[PRL] Tufts, Thurs: Combining Static and Dynamic Typing in Ruby
David Van Horn
dvanhorn at ccs.neu.edu
Tue Feb 9 18:15:59 EST 2010
This is probably of interest to some of the PRL. -- David
http://www.cs.tufts.edu/colloquia/current/?event=615
Speaker: Jeff Foster, University of Maryland, Harvard University
(sabbatical)
Abstract
Many popular scripting languages are dynamically typed. Dynamic typing
provides many benefits, but it comes at a price: Programming mistakes
that would easily be caught by static typing remain latent until run
time, when they can be hard to track down and expensive to fix. In this
talk, we will discuss Diamondback Ruby (DRuby), a research project that
blends static and dynamic typing for Ruby. Our aim is to add a typing
discipline that is simple for programmers to use, flexible enough to
handle common idioms, that provides programmers with additional checking
where they want it, and reverts to run-time checks where necessary.

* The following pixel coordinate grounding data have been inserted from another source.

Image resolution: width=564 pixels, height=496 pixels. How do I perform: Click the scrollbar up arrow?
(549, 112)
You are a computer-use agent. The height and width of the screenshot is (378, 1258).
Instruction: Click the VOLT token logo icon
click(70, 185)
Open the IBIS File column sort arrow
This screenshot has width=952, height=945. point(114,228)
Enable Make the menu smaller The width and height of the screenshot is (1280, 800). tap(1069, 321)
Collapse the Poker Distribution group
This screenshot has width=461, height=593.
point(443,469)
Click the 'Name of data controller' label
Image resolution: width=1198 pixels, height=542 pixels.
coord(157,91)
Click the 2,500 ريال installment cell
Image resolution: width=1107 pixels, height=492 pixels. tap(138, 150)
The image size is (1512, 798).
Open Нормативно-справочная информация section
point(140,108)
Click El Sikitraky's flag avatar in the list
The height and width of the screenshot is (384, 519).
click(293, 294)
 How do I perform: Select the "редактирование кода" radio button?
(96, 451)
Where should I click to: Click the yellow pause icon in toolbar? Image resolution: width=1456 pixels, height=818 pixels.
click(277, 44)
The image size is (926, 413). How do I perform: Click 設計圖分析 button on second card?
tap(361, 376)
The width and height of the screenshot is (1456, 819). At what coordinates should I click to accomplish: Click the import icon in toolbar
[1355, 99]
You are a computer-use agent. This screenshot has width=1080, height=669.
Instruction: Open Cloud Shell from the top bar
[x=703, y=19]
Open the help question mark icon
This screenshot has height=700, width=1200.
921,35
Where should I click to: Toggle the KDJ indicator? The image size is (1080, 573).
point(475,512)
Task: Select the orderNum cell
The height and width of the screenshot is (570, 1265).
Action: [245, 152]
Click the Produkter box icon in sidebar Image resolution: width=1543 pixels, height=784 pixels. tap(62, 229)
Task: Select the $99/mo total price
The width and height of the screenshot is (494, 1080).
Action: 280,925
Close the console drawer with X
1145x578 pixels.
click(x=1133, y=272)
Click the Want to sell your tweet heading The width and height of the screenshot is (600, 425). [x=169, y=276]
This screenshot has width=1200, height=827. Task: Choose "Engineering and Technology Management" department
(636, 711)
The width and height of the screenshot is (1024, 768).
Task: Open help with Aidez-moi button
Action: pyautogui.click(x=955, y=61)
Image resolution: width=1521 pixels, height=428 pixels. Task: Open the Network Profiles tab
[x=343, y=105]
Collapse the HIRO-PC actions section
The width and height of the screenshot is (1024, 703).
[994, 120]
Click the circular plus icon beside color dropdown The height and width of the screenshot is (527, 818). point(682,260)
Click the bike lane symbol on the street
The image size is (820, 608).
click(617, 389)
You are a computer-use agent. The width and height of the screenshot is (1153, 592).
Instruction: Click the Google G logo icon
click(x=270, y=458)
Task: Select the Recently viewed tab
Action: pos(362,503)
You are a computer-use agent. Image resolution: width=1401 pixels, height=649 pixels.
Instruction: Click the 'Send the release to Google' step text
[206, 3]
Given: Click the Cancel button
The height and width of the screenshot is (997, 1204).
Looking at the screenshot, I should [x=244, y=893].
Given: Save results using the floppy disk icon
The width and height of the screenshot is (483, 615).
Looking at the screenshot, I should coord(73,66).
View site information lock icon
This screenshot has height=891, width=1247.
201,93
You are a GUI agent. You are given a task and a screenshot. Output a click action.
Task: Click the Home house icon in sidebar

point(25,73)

DRuby includes the Ruby Intermediate Language, a parser and front-end
for Ruby; a static type language that is similar to the typing notation
in the informal documentation for Ruby; a static type inference
algorithm; a profiling-based analysis algorithm to handle
hard-to-analyze dynamic constructs such as "eval"; interface files for
modules; and an extension for analysis of Ruby-on-Rails code. We will
discuss these features of DRuby and their evaluation, as well as lessons
learned in working with scripting languages in general, and Ruby in
particular. We will end by discussing future directions, including a
symbolic execution engine for Ruby and user studies to better understand
the use of types in programming.
Joint work with Mike Furr, Jong-hoon (David) An, Mike Hicks, Mark Daly,
Avik Chaudhuri, and Ben Kirzhner.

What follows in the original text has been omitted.